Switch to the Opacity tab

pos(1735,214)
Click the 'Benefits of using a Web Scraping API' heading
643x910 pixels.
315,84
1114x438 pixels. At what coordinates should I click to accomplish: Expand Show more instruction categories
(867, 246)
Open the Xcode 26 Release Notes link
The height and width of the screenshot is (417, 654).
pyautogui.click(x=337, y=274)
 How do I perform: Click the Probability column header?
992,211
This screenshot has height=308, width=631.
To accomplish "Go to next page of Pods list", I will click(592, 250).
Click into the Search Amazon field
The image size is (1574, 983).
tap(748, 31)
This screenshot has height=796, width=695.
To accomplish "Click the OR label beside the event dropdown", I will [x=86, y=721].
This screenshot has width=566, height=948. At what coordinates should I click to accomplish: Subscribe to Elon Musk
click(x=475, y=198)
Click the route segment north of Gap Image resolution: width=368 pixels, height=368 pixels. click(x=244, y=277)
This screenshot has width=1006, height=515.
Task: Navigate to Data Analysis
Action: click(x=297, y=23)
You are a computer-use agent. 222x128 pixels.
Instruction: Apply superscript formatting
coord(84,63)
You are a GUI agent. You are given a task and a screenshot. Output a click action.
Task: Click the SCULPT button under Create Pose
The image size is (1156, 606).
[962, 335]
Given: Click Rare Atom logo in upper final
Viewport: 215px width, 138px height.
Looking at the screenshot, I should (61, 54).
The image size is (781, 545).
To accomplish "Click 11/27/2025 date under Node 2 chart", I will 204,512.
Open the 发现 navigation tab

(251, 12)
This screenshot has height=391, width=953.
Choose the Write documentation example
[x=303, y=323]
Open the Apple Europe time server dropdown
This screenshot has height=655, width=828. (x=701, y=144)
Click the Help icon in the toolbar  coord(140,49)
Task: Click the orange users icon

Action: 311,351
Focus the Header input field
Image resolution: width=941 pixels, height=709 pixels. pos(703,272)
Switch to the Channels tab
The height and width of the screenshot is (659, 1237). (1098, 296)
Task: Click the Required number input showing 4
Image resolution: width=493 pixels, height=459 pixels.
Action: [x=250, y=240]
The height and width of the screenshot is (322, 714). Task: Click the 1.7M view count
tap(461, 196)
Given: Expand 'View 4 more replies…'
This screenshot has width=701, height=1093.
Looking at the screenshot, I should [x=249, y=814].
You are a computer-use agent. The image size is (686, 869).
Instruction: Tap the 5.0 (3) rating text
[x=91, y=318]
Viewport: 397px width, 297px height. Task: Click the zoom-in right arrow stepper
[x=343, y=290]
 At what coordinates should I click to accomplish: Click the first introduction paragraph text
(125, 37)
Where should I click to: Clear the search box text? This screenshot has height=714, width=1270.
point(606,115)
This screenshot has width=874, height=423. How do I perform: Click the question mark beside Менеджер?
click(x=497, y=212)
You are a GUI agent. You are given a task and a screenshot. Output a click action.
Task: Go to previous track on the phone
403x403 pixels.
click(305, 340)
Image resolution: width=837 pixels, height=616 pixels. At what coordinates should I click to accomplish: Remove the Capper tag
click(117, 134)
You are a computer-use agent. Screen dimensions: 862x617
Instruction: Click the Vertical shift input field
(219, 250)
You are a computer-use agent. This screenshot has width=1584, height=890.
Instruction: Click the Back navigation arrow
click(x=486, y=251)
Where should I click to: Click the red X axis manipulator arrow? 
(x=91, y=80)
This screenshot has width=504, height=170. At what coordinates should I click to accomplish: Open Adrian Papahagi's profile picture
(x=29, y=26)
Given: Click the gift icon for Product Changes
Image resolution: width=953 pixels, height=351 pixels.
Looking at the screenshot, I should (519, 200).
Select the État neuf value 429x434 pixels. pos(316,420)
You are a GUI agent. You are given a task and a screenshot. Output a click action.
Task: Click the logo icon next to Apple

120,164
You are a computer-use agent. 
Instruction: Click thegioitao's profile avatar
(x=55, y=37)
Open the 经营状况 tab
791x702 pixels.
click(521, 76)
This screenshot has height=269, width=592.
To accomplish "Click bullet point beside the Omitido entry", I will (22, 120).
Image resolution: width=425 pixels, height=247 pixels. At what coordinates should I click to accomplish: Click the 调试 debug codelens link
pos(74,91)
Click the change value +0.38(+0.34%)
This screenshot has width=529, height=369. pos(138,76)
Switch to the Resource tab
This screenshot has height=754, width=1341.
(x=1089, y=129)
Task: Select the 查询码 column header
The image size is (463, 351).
· · · · ·
Repeat the rows above word for word, starting with the line that contains "Given: Expand 'View 4 more replies…'" and going on through the line that contains "point(606,115)", both included.

Given: Expand 'View 4 more replies…'
This screenshot has width=701, height=1093.
Looking at the screenshot, I should [x=249, y=814].
You are a computer-use agent. The image size is (686, 869).
Instruction: Tap the 5.0 (3) rating text
[x=91, y=318]
Viewport: 397px width, 297px height. Task: Click the zoom-in right arrow stepper
[x=343, y=290]
 At what coordinates should I click to accomplish: Click the first introduction paragraph text
(125, 37)
Where should I click to: Clear the search box text? This screenshot has height=714, width=1270.
point(606,115)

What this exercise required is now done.